In Chapter 3, I present a new method which attempts to take advantage of the fact that events in prestack seismic data do not tend to have dips that are distibuted independently over any particularly-sized region. Rather, events tend to be large curving things, with dips that change gradually as you observe them at different offsets and times.

Instead of dividing the data into assumed-stationary patches, I assume the data have gradually varying slopes, and formulate the problem so that PEFs calculated from adjacent portions of the data look similar to each other. I estimate a PEF for every data sample, or on very small patches, so that an individual patch is too small to determine all the coefficients of a single PEF. The problem becomes underdetermined. To control the null space, I use a smoothing operator as a preconditioner to encourage a smoothly-varying batch of PEFs. The smoothly-varying PEFs suit the smoothly-varying dip spectrum of the data.

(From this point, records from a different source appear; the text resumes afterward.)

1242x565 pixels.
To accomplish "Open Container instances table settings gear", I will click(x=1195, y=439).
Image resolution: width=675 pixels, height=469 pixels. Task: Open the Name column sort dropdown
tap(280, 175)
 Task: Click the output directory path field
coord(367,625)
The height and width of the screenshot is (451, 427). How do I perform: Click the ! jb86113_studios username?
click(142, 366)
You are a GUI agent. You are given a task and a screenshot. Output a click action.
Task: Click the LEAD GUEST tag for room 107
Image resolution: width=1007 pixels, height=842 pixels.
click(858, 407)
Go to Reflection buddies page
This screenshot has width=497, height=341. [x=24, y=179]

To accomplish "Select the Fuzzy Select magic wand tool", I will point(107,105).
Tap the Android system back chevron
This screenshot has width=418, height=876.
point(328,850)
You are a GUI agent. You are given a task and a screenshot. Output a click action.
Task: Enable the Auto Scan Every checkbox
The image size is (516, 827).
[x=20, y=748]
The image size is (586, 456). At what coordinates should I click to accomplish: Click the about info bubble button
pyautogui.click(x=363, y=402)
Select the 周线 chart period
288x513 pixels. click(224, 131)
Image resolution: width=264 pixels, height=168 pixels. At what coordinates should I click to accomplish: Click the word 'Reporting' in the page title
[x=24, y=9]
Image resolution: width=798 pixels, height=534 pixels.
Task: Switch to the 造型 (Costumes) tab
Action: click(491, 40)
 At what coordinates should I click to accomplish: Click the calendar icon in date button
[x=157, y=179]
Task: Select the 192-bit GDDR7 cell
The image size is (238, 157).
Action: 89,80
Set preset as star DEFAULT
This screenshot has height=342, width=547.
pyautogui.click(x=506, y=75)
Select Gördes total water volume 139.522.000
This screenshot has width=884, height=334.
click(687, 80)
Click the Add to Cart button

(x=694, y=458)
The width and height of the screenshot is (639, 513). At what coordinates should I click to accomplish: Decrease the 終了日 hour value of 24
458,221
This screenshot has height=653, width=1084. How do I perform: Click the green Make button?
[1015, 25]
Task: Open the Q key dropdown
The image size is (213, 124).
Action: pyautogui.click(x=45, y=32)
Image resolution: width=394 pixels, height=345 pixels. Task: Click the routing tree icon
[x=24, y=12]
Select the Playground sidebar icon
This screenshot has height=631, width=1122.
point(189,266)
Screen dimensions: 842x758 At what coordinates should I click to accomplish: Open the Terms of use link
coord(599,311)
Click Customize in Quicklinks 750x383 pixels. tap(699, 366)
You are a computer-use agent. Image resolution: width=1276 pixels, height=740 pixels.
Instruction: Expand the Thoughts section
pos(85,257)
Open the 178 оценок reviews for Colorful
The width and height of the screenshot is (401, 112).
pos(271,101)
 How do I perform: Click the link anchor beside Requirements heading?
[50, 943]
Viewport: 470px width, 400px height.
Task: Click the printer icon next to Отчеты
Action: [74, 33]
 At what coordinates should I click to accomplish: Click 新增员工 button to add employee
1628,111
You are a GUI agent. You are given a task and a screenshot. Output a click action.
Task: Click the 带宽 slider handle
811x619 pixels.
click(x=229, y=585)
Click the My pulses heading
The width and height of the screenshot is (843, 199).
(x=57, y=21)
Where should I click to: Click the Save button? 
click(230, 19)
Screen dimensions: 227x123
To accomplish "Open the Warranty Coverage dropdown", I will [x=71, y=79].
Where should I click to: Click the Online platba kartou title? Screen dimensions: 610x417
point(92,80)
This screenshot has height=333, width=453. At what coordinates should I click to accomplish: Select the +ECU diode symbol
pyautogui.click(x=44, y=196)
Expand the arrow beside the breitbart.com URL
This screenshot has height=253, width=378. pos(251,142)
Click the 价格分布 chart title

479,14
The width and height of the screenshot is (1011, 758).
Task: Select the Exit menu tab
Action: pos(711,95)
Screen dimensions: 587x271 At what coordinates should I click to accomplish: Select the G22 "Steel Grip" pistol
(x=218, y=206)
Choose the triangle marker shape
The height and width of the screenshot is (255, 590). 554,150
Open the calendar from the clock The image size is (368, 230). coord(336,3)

I estimate a large number of PEFs, so the model space is enormous. Nonetheless, the filter estimation step converges quickly, in about ten iterations. In the tests I have run, it takes longer to estimate a smaller number of PEFs in independent patches. The cost of convolutions of the PEFs across the data do not depend on the number of filters, but only on their size, so the convolution operator is not any more expensive for many filters than for a single filter. The preconditioning operator is a smoother, which does add some cost. However, the cost of the smoother is small, because it is implemented as division (deconvolution) by a tiny three point roughening filter, rather than convolution with a larger smoothing filter. Using Claerbout's helical coordinate Claerbout (1998) allows a tiny operator to have a large, multidimensional impulse response. The large set of smoothly-varying PEFs produce more accurate interpolation results than other methods I tested, particularly in data with complicated moveouts.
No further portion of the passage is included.